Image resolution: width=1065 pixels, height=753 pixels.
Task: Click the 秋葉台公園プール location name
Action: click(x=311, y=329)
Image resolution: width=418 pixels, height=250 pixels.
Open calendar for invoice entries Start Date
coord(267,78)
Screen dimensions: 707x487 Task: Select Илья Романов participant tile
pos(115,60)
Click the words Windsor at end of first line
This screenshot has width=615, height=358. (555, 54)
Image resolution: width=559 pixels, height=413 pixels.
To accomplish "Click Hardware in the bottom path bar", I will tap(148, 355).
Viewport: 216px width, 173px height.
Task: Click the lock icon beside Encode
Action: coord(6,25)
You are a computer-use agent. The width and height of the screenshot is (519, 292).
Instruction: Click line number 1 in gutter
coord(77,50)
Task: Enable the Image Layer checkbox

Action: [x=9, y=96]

* * *

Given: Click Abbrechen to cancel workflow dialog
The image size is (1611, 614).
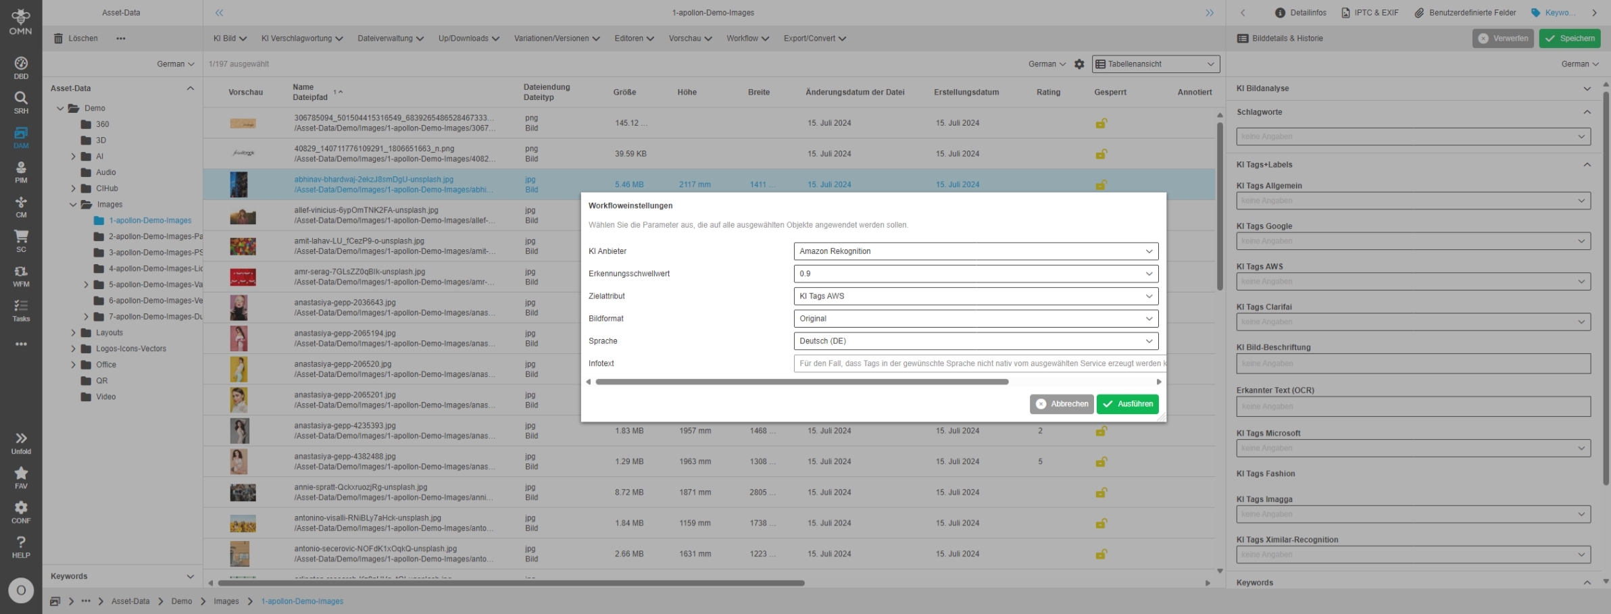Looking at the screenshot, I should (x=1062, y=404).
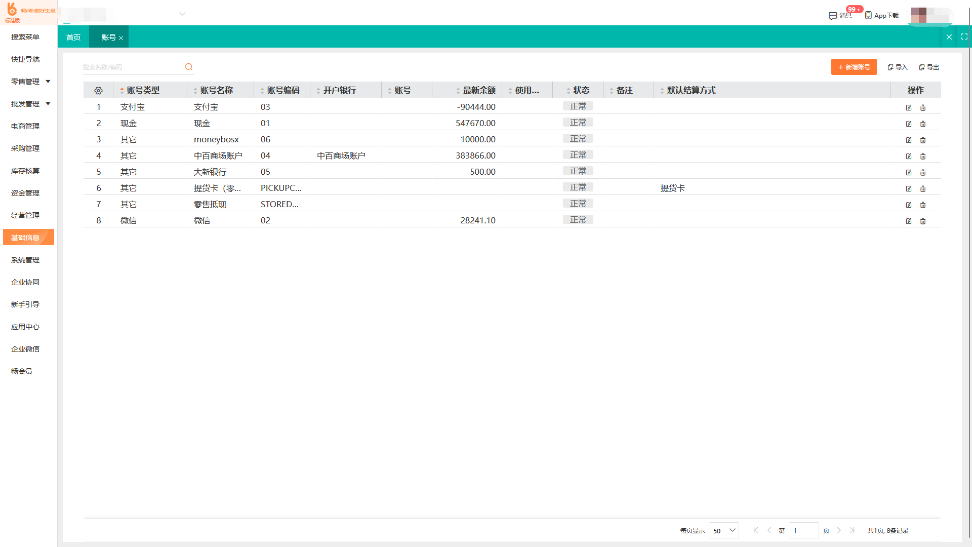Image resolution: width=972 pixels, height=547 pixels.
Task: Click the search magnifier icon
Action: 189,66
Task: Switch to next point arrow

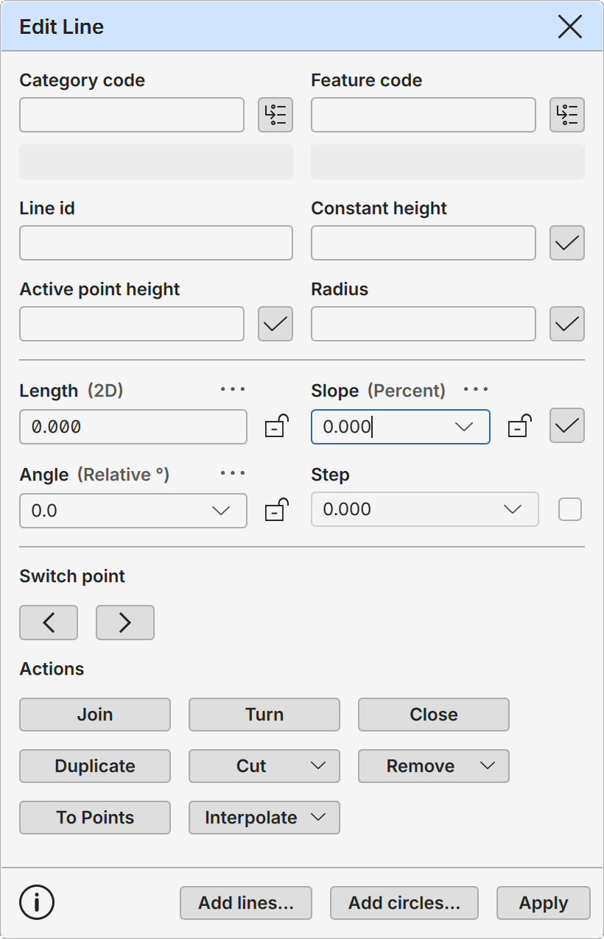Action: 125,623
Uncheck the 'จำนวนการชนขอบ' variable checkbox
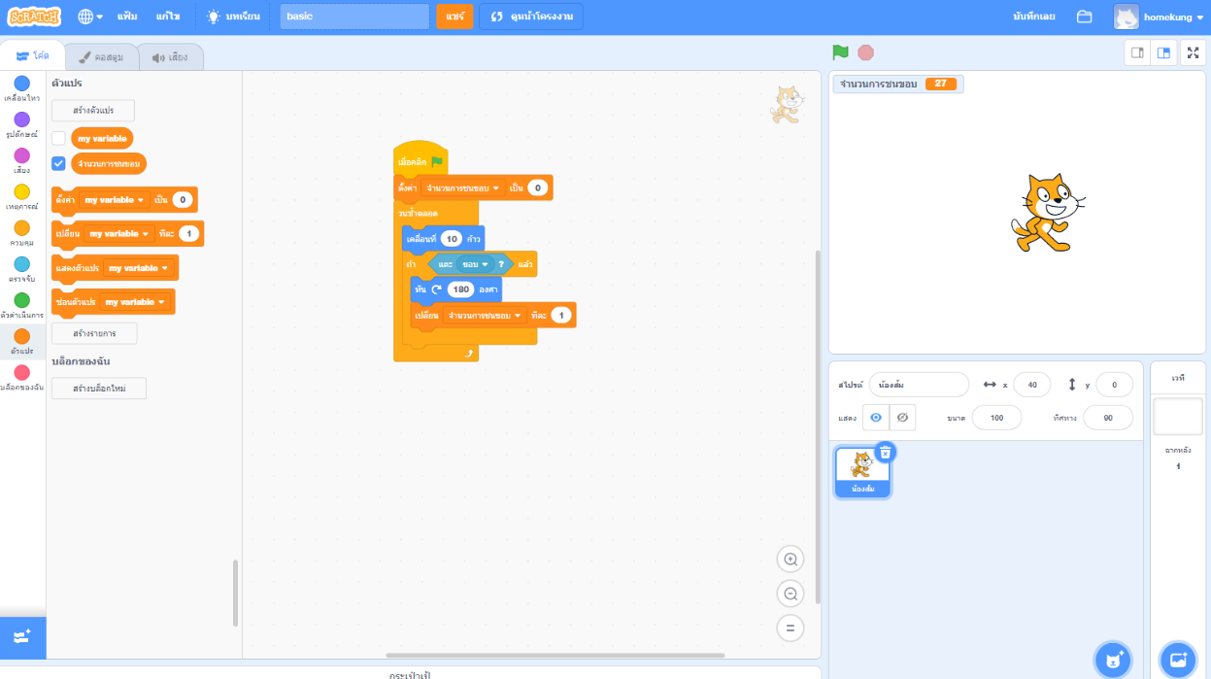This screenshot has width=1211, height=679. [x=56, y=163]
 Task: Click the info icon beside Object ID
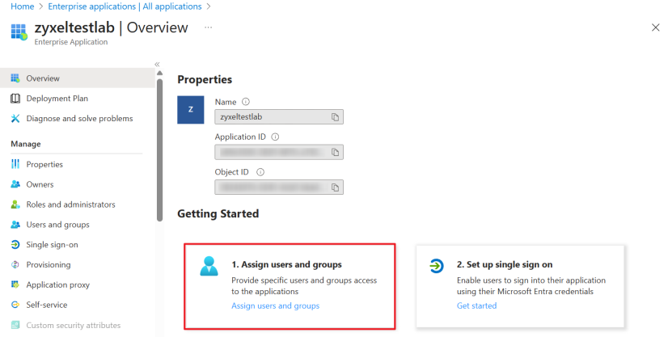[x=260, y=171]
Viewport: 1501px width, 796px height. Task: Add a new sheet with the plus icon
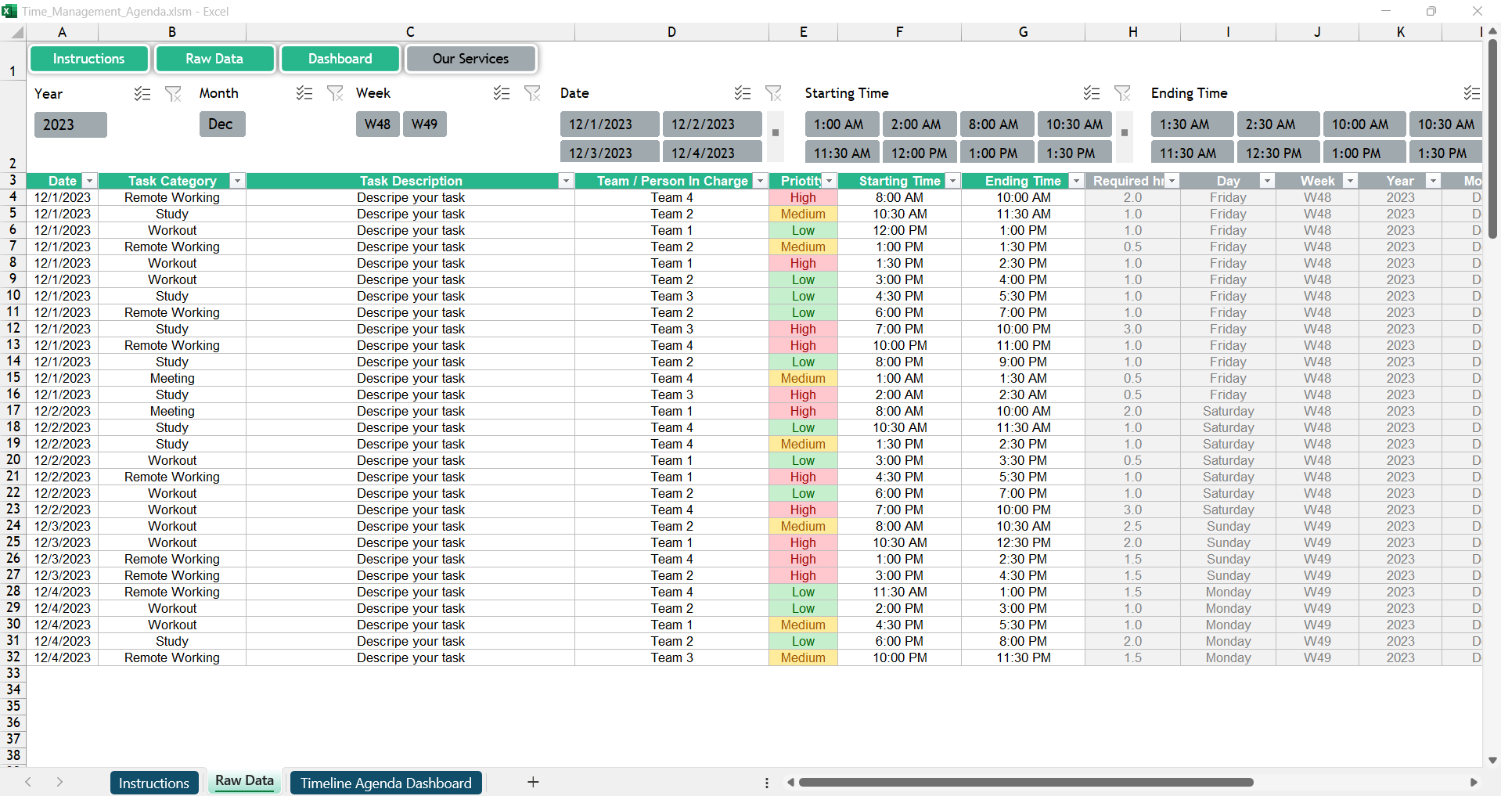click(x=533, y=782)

...

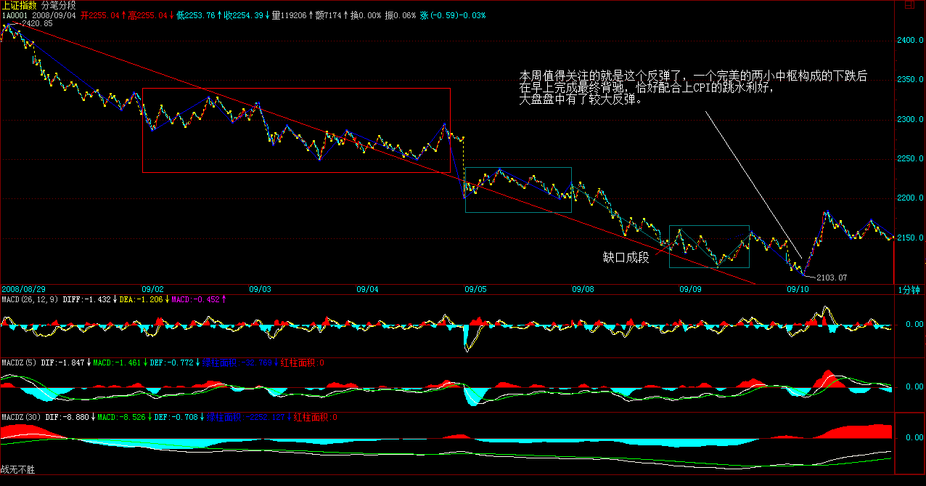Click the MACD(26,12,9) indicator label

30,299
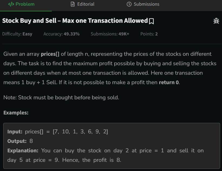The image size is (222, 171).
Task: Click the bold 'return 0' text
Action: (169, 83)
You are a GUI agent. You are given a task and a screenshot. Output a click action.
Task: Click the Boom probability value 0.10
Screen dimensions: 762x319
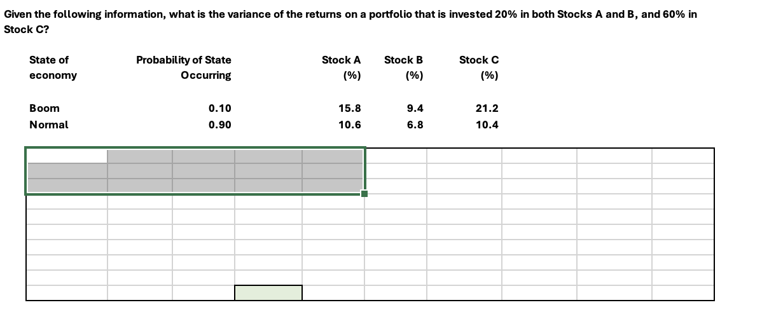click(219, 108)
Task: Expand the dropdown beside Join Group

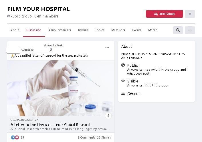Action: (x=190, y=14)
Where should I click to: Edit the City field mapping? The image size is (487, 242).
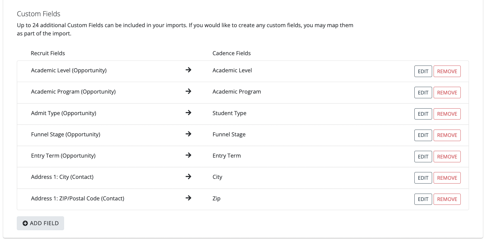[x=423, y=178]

**Work instructions:** From the entries above, copy every line that holds the word "agent".

**Task answer:**
You are a computer-use agent. The width and height of the screenshot is (519, 292).
You are a GUI agent. You are given a task and a screenshot. Output a click action.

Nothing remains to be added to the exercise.